I  became Director of Television Drama early in 1970. When I had been servicing drama productions in my early career, I noticed that producers tended to select foreign scripts for production. In one way this made sense, as the producer could be sure that he was working on a proven product, but it limited the scope for local writers to deal with local themes. Moreover, we could buy productions of overseas scripts for a fraction of the cost of mounting our own production. I resolved that, from the moment I took over, any production mounted with our own money, would be by an Australian writer.

Thanks to David Goddard, who had preceeded me as Director of TV Drama, the ABC had the nucleus of a drama film unit, but some inescapable film problems and bad luck had resulted in cost overruns and there were strong moves to close it down and restrict TV drama to electronically taped shows with filmed inserts. Such productions were not subject to the vagaries of the weather, nor to the costs of routinely operating away from the studio base. If we wanted to retain the advantages of drama in actual locations and to avoid the limitations of live editing, we had to find ways of reducing the cost of filming to the ABC.

While increased efficiency might have a marginal effect, the only real solution was to find partners to bear some of the costs. The BBC was the obvious first choice as a source of funds for joint ventures, but the BBC rightly believed that it could do what it did better than anyone else, and, at that time, it too was starting to explore ways of raising money to keep its staff fully occupied.

While living in London, I got to know Ian Warren and Tom Donald, the co-directors of Global Television, who handled the ABC’s purchases and sales with European commercial organisations. As selling agents for our productions, it made sense for them to make their job easier by enhancing the product they were to sell.

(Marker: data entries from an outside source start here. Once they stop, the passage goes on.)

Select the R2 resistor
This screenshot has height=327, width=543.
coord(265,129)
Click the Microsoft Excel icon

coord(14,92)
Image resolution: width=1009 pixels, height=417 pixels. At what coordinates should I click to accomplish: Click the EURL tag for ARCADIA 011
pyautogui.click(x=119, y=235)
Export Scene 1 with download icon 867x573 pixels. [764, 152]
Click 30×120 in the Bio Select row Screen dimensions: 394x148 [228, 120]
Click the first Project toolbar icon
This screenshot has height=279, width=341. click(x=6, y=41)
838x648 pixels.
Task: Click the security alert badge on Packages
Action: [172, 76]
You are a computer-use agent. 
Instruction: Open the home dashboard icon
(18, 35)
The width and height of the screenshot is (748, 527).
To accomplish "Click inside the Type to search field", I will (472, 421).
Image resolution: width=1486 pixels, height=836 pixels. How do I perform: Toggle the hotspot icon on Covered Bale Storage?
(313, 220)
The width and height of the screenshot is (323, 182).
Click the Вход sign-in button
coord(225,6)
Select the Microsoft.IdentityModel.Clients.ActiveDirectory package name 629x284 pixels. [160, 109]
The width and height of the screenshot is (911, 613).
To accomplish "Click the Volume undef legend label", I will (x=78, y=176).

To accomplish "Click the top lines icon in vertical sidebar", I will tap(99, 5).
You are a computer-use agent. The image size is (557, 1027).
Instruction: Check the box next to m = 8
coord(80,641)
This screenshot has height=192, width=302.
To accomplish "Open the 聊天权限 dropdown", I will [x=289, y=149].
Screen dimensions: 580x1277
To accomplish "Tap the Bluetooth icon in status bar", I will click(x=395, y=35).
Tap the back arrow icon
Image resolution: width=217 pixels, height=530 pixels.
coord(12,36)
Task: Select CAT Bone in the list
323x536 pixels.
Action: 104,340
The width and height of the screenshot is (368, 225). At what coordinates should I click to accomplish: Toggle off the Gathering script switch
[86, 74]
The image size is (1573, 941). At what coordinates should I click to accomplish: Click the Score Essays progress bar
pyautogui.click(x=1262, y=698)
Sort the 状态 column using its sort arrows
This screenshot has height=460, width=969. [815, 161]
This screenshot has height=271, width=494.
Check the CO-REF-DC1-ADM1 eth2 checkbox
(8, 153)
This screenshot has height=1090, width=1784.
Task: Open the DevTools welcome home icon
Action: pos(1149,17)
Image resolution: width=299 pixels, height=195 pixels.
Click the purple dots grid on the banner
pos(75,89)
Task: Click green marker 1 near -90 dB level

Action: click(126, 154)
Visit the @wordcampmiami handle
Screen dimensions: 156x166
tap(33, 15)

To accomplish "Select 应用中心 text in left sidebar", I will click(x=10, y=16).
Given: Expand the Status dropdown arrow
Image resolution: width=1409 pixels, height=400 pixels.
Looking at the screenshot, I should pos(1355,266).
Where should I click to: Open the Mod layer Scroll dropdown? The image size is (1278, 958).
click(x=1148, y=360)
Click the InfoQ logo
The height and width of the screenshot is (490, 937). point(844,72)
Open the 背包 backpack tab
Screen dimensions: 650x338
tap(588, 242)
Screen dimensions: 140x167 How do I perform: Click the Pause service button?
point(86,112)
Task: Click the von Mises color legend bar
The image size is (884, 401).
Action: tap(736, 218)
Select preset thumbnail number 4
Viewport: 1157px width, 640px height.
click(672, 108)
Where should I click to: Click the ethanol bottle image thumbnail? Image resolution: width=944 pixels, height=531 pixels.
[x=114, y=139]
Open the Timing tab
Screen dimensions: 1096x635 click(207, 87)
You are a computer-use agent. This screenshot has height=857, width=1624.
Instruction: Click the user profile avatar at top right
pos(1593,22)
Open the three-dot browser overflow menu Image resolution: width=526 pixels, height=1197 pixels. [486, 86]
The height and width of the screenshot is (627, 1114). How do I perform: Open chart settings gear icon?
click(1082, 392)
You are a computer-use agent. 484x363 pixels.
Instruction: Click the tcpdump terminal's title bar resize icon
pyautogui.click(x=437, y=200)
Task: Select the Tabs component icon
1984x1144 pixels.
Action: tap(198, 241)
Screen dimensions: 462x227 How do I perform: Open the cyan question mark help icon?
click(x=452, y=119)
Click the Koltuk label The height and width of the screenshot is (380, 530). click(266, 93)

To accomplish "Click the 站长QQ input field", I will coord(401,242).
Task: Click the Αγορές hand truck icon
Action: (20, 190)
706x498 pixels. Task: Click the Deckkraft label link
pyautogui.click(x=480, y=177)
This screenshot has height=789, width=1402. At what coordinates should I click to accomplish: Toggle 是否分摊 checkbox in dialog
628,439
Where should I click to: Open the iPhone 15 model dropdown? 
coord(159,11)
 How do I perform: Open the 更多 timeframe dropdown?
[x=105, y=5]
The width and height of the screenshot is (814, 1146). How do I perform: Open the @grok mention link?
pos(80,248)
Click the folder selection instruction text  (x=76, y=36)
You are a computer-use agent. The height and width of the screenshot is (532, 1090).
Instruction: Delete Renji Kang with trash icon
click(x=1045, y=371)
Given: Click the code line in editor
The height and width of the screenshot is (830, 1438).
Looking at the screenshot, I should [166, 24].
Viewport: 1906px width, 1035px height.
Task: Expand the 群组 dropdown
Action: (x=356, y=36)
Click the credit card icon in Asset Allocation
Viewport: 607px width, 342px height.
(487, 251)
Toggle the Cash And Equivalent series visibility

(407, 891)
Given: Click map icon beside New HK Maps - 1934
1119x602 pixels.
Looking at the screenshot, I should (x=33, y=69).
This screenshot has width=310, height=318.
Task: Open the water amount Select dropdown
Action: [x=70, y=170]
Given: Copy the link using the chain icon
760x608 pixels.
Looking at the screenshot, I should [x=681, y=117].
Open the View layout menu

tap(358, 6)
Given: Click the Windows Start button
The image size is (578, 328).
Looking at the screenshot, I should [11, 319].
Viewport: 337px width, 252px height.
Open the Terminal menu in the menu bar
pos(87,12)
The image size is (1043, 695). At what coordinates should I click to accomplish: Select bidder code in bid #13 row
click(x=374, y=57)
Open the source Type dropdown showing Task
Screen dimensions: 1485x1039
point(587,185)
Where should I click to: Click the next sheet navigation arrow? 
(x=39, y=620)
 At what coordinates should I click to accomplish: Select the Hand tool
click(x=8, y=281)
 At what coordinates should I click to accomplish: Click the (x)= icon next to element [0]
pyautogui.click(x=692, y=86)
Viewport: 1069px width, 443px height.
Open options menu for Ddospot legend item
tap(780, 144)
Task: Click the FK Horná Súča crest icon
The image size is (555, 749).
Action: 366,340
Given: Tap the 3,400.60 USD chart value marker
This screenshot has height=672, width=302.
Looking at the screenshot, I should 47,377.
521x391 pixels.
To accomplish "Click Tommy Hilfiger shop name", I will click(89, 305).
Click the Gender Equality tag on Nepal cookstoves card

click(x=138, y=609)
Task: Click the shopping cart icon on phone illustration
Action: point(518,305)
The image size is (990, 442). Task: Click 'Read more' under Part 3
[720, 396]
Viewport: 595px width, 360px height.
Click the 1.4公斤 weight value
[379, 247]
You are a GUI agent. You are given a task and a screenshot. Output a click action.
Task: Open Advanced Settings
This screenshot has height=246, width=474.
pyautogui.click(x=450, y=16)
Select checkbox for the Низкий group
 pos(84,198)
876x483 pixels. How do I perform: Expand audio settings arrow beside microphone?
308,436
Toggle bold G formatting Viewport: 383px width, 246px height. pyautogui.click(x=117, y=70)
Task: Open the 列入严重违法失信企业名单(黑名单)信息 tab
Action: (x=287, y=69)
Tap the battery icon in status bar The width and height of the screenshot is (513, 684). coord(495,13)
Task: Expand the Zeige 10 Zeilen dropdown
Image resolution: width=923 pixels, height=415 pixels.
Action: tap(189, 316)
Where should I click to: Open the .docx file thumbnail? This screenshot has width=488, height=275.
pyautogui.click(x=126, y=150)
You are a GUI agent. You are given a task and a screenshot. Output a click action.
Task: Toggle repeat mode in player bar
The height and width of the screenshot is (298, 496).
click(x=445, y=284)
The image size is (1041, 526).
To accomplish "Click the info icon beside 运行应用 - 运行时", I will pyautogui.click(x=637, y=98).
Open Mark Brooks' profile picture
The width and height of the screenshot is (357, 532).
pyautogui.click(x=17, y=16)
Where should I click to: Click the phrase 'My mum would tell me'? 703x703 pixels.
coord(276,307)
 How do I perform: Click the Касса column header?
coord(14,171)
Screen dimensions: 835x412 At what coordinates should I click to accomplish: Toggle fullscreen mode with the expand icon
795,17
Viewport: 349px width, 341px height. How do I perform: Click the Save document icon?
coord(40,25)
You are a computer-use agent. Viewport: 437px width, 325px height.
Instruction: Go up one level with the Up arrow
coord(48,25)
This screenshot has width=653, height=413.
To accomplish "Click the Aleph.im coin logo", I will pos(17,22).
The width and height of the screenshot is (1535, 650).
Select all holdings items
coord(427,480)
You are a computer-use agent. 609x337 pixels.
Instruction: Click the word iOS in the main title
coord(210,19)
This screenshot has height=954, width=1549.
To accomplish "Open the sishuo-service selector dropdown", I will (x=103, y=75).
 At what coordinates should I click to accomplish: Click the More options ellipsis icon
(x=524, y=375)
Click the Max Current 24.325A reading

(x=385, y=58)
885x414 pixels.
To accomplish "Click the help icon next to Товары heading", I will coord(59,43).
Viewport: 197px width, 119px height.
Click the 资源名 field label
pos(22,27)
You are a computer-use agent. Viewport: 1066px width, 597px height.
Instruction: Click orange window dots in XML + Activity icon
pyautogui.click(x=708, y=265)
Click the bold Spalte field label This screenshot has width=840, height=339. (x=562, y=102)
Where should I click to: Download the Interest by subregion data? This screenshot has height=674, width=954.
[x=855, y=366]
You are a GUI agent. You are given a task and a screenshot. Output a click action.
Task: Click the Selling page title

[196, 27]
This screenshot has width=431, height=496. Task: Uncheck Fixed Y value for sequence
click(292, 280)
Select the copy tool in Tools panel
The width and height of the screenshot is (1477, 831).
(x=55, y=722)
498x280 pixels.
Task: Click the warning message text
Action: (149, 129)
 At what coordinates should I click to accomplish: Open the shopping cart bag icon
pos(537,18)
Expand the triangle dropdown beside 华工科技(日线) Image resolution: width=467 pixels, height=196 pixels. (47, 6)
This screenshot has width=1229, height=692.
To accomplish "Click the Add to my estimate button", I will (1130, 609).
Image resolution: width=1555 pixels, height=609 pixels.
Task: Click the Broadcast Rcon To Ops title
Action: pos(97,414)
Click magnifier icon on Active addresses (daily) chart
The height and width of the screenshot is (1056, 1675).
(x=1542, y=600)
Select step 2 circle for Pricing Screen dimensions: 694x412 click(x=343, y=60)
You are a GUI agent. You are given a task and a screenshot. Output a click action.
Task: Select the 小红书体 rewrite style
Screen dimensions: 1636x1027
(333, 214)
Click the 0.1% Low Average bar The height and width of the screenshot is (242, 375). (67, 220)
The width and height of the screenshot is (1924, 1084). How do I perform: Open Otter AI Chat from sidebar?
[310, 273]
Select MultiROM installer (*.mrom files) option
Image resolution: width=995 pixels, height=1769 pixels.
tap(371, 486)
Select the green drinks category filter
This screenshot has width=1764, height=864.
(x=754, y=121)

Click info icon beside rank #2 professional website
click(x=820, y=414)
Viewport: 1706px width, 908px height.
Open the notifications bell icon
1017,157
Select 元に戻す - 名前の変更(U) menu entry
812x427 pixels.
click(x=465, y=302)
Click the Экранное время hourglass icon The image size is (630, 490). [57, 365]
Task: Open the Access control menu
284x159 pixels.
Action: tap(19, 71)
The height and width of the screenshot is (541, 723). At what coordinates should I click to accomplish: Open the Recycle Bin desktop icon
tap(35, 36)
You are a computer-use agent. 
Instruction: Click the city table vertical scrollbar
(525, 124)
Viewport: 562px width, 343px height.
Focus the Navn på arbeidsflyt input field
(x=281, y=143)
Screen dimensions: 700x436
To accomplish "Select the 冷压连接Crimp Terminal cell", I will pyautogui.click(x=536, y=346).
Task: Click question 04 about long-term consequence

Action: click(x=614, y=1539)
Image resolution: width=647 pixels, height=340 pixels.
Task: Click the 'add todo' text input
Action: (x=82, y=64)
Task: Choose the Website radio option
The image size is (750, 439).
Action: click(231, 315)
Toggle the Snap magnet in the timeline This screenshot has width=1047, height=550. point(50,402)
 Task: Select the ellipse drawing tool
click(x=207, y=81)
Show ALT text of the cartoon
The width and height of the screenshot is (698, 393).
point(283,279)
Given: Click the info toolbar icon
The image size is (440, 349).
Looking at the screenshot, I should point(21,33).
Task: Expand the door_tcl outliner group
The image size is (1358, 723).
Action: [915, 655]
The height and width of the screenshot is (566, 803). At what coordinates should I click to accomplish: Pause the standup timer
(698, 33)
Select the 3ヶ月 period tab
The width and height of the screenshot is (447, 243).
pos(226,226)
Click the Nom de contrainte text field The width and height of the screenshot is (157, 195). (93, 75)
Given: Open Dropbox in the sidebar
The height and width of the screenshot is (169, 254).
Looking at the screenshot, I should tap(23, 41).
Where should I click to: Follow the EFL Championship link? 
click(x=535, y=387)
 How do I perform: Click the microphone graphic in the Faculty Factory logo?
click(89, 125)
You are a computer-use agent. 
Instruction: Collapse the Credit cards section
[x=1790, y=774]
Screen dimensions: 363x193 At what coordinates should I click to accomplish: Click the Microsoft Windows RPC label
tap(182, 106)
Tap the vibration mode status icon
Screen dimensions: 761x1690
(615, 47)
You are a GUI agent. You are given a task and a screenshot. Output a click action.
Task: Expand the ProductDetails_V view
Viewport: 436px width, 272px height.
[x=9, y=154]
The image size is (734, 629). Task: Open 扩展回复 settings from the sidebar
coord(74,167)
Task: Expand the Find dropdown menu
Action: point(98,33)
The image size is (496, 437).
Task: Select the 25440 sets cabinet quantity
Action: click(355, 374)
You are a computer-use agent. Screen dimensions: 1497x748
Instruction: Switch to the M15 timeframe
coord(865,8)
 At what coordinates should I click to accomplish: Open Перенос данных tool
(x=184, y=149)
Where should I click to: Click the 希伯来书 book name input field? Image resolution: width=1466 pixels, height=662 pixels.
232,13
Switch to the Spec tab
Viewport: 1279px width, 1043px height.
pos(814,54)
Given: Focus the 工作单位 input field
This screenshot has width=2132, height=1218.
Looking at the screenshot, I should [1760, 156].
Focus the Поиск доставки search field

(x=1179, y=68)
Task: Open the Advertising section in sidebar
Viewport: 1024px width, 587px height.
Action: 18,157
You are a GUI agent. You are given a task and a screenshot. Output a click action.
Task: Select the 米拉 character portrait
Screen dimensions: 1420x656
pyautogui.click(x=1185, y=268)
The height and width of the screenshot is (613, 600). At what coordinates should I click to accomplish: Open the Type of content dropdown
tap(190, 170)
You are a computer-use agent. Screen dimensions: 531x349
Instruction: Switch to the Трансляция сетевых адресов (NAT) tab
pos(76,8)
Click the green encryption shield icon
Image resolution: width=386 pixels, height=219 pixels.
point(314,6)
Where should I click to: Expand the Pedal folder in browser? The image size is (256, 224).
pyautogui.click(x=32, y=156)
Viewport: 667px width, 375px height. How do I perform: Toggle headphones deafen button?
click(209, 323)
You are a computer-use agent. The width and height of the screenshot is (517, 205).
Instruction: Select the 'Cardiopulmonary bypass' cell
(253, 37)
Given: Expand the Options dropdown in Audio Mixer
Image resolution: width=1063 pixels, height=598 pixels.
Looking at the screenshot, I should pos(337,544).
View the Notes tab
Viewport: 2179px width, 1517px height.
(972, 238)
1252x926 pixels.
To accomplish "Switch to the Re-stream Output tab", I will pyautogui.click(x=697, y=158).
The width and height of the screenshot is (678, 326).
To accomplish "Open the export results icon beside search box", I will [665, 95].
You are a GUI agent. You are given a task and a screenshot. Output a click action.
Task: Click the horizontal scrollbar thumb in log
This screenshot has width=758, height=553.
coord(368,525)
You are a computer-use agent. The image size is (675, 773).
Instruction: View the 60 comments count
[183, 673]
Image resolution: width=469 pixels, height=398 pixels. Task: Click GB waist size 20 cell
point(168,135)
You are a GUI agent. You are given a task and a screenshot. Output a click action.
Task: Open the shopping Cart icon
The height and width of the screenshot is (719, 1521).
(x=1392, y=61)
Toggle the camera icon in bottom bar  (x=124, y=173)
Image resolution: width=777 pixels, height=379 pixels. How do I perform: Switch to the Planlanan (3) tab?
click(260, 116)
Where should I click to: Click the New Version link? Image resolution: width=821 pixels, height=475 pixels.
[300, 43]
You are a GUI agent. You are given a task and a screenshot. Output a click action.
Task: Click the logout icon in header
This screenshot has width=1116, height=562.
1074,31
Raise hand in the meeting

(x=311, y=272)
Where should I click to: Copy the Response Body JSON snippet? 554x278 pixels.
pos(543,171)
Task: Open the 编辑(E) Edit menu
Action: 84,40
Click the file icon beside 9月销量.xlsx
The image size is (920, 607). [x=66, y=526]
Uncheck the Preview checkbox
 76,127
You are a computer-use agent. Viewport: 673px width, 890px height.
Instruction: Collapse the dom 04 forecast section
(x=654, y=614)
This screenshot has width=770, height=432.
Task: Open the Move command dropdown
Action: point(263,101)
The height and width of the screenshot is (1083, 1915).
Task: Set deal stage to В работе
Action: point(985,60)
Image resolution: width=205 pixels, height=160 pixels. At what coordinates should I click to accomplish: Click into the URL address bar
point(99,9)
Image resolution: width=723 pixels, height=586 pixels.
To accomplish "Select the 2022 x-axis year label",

Money for our productions could come in two ways. One way was for a purchaser to buy “off the plan”, getting a better deal than if he waited to buy the finished product. The other was to invest in the production and have a creative input in the production process. As the ABC was a substantial purchaser of productions from other television networks, Global had a useful lever to encourage reciprocal purchases of our productions. Global also had a production arm of their own in Portland Productions. Over the years we were to do a number of joint productions with Portland Productions. In these, as with the BBC, we had to surrender ultimate artistic control in the product.